Table 1.
Fraction of VDJδ1 sequences among RT–PCR-amplified V-Jα transcripts
| Lane no. | Vδ8 RT–PCR subclones
|
Vδ4 RT–PCR subclones
|
||||||
|---|---|---|---|---|---|---|---|---|
| 11 | 12 | 13 | 15 | 11 | 12 | 13 | 15 | |
| Sample | B6 total | B6 DN | δ−/− 1 | δ−/− 2 | B6 total | B6 DN | δ−/− 1 | δ−/− 2 |
| Cα+ | 57 | 71 (90) | 104 | 60 | 156 (165) | 157 (164) | 160 (167) | 233 (233) |
| Jδ1+ | 0 | 25 (44) | 2 | 0 | 3 (12) | 3 (10) | 21 (28) | 111 (111) |
| Ratio, % | <1.8 | 35 | 1.9 | <1.7 | 1.9 | 1.9 | 13 | 48 |
Vδ8-Cα and Vδ4-Cα cDNA sequences from one wild-type (B6 total and B6 DN) and two independent TCRδ deficient (δ−/−) mice were PCR-amplified, subcloned, and screened separately with Cα- and Jδ1-gene-specific oligonucleotide probes under high-stringency conditions.
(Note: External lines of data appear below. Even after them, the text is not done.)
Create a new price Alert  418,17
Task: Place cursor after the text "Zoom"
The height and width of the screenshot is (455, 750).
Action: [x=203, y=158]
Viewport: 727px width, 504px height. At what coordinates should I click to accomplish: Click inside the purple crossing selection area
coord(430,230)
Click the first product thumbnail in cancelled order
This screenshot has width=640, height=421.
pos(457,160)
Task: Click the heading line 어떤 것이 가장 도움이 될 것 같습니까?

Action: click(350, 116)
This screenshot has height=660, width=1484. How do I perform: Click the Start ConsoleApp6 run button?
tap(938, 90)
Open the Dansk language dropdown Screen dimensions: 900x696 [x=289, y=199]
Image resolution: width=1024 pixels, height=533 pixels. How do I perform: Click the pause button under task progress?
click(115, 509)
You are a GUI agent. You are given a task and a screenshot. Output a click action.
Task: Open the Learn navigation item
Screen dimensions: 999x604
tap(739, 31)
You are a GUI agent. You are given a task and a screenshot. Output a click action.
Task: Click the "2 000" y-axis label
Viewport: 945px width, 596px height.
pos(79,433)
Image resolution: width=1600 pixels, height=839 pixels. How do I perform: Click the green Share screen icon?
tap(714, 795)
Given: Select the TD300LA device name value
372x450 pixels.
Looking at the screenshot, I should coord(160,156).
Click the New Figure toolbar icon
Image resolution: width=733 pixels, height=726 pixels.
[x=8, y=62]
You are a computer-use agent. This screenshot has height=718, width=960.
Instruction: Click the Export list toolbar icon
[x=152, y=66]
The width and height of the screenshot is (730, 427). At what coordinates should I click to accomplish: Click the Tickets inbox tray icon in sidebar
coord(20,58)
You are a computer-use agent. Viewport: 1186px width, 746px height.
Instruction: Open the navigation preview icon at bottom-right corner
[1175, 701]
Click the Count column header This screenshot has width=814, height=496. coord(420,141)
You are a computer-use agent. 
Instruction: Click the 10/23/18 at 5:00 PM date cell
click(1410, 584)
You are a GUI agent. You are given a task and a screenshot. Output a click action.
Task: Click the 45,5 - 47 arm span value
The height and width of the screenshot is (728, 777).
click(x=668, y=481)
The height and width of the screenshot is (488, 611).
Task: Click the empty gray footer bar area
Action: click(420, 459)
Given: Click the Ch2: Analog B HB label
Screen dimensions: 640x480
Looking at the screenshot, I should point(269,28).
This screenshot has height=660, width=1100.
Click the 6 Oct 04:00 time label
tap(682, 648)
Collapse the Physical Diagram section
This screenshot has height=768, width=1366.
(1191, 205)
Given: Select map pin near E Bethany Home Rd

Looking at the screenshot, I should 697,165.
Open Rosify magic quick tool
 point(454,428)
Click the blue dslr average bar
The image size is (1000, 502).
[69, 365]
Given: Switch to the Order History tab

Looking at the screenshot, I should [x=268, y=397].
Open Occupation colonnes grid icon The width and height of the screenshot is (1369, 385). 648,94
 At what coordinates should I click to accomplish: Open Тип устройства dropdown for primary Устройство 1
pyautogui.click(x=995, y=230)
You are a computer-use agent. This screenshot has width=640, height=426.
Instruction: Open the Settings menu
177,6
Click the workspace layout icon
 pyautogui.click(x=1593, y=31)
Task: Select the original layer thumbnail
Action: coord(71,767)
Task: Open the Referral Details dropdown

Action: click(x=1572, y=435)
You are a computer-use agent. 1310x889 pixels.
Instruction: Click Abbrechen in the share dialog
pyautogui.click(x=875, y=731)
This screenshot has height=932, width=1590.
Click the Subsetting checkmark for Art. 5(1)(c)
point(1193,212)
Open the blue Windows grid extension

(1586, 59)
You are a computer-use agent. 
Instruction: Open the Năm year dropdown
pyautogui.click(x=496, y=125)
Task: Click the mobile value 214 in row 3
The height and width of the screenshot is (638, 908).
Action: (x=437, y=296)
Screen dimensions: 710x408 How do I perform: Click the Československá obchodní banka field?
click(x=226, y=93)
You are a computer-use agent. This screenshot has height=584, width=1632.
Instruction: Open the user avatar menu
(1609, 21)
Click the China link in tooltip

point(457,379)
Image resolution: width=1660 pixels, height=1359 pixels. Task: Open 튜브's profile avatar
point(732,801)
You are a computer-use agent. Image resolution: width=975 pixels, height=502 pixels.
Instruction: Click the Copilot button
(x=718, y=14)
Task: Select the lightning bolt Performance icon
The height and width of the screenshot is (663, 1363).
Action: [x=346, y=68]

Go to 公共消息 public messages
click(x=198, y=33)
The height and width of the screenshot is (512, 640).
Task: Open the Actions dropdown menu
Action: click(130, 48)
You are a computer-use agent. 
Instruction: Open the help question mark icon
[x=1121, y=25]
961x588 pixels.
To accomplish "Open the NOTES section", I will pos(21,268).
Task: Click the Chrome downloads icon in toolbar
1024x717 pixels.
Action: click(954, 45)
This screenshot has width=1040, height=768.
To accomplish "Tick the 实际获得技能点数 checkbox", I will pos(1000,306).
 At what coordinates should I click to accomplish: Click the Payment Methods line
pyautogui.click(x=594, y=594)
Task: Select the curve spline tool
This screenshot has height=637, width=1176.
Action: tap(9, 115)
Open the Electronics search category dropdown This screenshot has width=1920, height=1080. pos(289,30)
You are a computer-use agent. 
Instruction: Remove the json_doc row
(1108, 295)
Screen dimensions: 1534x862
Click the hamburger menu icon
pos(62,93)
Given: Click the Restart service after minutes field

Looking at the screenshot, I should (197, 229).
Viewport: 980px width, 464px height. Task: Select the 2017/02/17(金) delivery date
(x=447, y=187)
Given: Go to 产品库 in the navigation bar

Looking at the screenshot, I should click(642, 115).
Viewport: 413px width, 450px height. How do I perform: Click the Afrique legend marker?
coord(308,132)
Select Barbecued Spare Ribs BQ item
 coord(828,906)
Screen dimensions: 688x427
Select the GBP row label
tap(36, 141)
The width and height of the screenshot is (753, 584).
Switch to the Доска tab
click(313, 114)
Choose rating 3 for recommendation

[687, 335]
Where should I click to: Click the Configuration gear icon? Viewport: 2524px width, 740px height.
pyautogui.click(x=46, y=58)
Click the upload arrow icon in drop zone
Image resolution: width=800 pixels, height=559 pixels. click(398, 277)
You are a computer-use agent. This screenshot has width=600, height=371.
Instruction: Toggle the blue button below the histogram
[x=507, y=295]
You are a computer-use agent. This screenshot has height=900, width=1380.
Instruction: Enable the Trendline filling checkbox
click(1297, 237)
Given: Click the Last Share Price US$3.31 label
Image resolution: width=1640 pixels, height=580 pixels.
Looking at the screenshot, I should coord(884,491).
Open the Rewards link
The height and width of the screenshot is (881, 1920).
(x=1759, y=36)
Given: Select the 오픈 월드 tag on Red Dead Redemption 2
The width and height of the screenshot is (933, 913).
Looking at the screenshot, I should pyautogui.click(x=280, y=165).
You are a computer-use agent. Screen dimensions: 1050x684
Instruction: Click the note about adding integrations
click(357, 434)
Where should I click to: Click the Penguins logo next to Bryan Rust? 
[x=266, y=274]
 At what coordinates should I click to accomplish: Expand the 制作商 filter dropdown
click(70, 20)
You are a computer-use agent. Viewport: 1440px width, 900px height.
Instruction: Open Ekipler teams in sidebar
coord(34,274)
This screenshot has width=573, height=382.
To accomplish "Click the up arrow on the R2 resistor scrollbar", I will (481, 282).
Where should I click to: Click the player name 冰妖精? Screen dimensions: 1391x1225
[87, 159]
The samples correspond to those shown in Fig. 4, lanes 11, 12, 13 and 15. The number of unique positive, the total number of positive (in parentheses), and the ratio of unique Jδ1+ to Cα+ clones, expressed in percentage, are shown. The number of unique Jδ1+ clones was extrapolated from direct sequencing of 10 B6 total, 16 B6 DN (for Vδ4 and Vδ8 products), and 12 δ−/− 1 and 12 δ−/− 2 individual clones.